Copy the listing below word for word, keeping every line as it appears.

____________

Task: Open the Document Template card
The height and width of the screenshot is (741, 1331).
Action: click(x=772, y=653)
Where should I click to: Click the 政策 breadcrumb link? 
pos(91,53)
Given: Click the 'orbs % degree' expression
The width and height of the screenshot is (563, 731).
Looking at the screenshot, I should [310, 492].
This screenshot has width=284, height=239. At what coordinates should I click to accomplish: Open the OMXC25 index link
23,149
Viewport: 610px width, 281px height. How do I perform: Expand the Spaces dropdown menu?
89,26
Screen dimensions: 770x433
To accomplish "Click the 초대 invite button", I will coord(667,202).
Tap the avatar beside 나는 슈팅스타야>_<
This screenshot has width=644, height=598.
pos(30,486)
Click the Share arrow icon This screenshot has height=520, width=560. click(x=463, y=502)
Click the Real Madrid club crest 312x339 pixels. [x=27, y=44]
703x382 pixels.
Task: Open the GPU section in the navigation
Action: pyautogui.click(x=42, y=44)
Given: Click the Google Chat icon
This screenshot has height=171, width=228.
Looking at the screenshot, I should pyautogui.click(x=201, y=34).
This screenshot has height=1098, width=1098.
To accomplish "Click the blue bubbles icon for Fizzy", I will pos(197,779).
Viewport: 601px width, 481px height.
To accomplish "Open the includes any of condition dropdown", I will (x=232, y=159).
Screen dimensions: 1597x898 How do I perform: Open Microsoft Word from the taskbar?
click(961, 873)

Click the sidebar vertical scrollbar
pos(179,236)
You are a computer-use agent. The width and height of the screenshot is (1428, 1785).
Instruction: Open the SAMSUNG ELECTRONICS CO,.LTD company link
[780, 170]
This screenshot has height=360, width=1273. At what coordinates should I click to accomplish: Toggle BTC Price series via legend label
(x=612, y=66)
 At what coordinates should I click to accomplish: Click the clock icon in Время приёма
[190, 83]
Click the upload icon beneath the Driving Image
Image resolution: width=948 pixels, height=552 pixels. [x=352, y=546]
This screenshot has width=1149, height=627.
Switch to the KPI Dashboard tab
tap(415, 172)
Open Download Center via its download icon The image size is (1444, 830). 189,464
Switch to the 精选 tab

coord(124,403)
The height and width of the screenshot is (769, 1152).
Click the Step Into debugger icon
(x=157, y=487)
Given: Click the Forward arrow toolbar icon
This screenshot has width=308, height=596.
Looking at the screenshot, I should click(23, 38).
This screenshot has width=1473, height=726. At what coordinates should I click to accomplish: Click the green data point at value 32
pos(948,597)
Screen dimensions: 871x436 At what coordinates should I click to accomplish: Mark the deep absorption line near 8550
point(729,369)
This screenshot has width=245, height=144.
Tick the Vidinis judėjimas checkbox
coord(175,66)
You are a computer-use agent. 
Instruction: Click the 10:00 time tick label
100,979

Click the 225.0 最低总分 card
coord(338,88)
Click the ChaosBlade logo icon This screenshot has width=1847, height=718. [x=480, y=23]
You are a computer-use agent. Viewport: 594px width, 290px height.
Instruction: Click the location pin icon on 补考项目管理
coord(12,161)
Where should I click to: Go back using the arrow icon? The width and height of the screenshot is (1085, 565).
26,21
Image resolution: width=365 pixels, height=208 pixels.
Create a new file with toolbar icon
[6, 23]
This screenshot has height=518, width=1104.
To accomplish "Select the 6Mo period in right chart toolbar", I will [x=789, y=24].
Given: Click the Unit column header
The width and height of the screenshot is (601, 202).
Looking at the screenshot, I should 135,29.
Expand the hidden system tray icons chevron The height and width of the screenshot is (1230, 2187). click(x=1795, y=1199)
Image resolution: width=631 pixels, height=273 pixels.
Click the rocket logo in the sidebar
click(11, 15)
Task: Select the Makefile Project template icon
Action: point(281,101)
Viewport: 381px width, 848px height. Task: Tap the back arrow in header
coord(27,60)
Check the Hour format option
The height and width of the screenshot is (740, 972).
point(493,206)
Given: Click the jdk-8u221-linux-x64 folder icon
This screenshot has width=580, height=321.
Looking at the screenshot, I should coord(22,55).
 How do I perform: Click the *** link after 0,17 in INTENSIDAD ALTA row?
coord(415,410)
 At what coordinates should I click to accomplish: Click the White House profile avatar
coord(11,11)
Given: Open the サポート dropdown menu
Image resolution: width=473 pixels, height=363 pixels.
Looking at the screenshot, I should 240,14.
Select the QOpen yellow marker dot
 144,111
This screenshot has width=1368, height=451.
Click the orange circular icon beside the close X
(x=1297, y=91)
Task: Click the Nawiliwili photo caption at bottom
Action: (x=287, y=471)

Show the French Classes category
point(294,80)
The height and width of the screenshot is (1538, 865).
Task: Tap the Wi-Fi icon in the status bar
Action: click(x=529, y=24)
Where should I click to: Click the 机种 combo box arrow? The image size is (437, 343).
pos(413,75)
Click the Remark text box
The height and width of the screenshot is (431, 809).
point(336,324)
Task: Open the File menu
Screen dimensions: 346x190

____________

_The result_:
Task: Open the Document Template card
The height and width of the screenshot is (741, 1331).
Action: click(x=772, y=653)
Where should I click to: Click the 政策 breadcrumb link? 
pos(91,53)
Given: Click the 'orbs % degree' expression
The width and height of the screenshot is (563, 731).
Looking at the screenshot, I should [310, 492].
This screenshot has width=284, height=239. At what coordinates should I click to accomplish: Open the OMXC25 index link
23,149
Viewport: 610px width, 281px height. How do I perform: Expand the Spaces dropdown menu?
89,26
Screen dimensions: 770x433
To accomplish "Click the 초대 invite button", I will coord(667,202).
Tap the avatar beside 나는 슈팅스타야>_<
This screenshot has width=644, height=598.
pos(30,486)
Click the Share arrow icon This screenshot has height=520, width=560. click(x=463, y=502)
Click the Real Madrid club crest 312x339 pixels. [x=27, y=44]
703x382 pixels.
Task: Open the GPU section in the navigation
Action: pyautogui.click(x=42, y=44)
Given: Click the Google Chat icon
This screenshot has height=171, width=228.
Looking at the screenshot, I should pyautogui.click(x=201, y=34).
This screenshot has height=1098, width=1098.
To accomplish "Click the blue bubbles icon for Fizzy", I will pos(197,779).
Viewport: 601px width, 481px height.
To accomplish "Open the includes any of condition dropdown", I will (x=232, y=159).
Screen dimensions: 1597x898 How do I perform: Open Microsoft Word from the taskbar?
click(961, 873)

Click the sidebar vertical scrollbar
pos(179,236)
You are a computer-use agent. The width and height of the screenshot is (1428, 1785).
Instruction: Open the SAMSUNG ELECTRONICS CO,.LTD company link
[780, 170]
This screenshot has height=360, width=1273. At what coordinates should I click to accomplish: Toggle BTC Price series via legend label
(x=612, y=66)
 At what coordinates should I click to accomplish: Click the clock icon in Время приёма
[190, 83]
Click the upload icon beneath the Driving Image
Image resolution: width=948 pixels, height=552 pixels. [x=352, y=546]
This screenshot has width=1149, height=627.
Switch to the KPI Dashboard tab
tap(415, 172)
Open Download Center via its download icon The image size is (1444, 830). 189,464
Switch to the 精选 tab

coord(124,403)
The height and width of the screenshot is (769, 1152).
Click the Step Into debugger icon
(x=157, y=487)
Given: Click the Forward arrow toolbar icon
This screenshot has width=308, height=596.
Looking at the screenshot, I should click(23, 38).
This screenshot has width=1473, height=726. At what coordinates should I click to accomplish: Click the green data point at value 32
pos(948,597)
Screen dimensions: 871x436 At what coordinates should I click to accomplish: Mark the deep absorption line near 8550
point(729,369)
This screenshot has width=245, height=144.
Tick the Vidinis judėjimas checkbox
coord(175,66)
You are a computer-use agent. 
Instruction: Click the 10:00 time tick label
100,979

Click the 225.0 最低总分 card
coord(338,88)
Click the ChaosBlade logo icon This screenshot has width=1847, height=718. [x=480, y=23]
You are a computer-use agent. Viewport: 594px width, 290px height.
Instruction: Click the location pin icon on 补考项目管理
coord(12,161)
Where should I click to: Go back using the arrow icon? The width and height of the screenshot is (1085, 565).
26,21
Image resolution: width=365 pixels, height=208 pixels.
Create a new file with toolbar icon
[6, 23]
This screenshot has height=518, width=1104.
To accomplish "Select the 6Mo period in right chart toolbar", I will [x=789, y=24].
Given: Click the Unit column header
The width and height of the screenshot is (601, 202).
Looking at the screenshot, I should 135,29.
Expand the hidden system tray icons chevron The height and width of the screenshot is (1230, 2187). click(x=1795, y=1199)
Image resolution: width=631 pixels, height=273 pixels.
Click the rocket logo in the sidebar
click(11, 15)
Task: Select the Makefile Project template icon
Action: point(281,101)
Viewport: 381px width, 848px height. Task: Tap the back arrow in header
coord(27,60)
Check the Hour format option
The height and width of the screenshot is (740, 972).
point(493,206)
Given: Click the jdk-8u221-linux-x64 folder icon
This screenshot has width=580, height=321.
Looking at the screenshot, I should coord(22,55).
 How do I perform: Click the *** link after 0,17 in INTENSIDAD ALTA row?
coord(415,410)
 At what coordinates should I click to accomplish: Click the White House profile avatar
coord(11,11)
Given: Open the サポート dropdown menu
Image resolution: width=473 pixels, height=363 pixels.
Looking at the screenshot, I should 240,14.
Select the QOpen yellow marker dot
 144,111
This screenshot has width=1368, height=451.
Click the orange circular icon beside the close X
(x=1297, y=91)
Task: Click the Nawiliwili photo caption at bottom
Action: (x=287, y=471)

Show the French Classes category
point(294,80)
The height and width of the screenshot is (1538, 865).
Task: Tap the Wi-Fi icon in the status bar
Action: click(x=529, y=24)
Where should I click to: Click the 机种 combo box arrow? The image size is (437, 343).
pos(413,75)
Click the Remark text box
The height and width of the screenshot is (431, 809).
point(336,324)
Task: Open the File menu
Screen dimensions: 346x190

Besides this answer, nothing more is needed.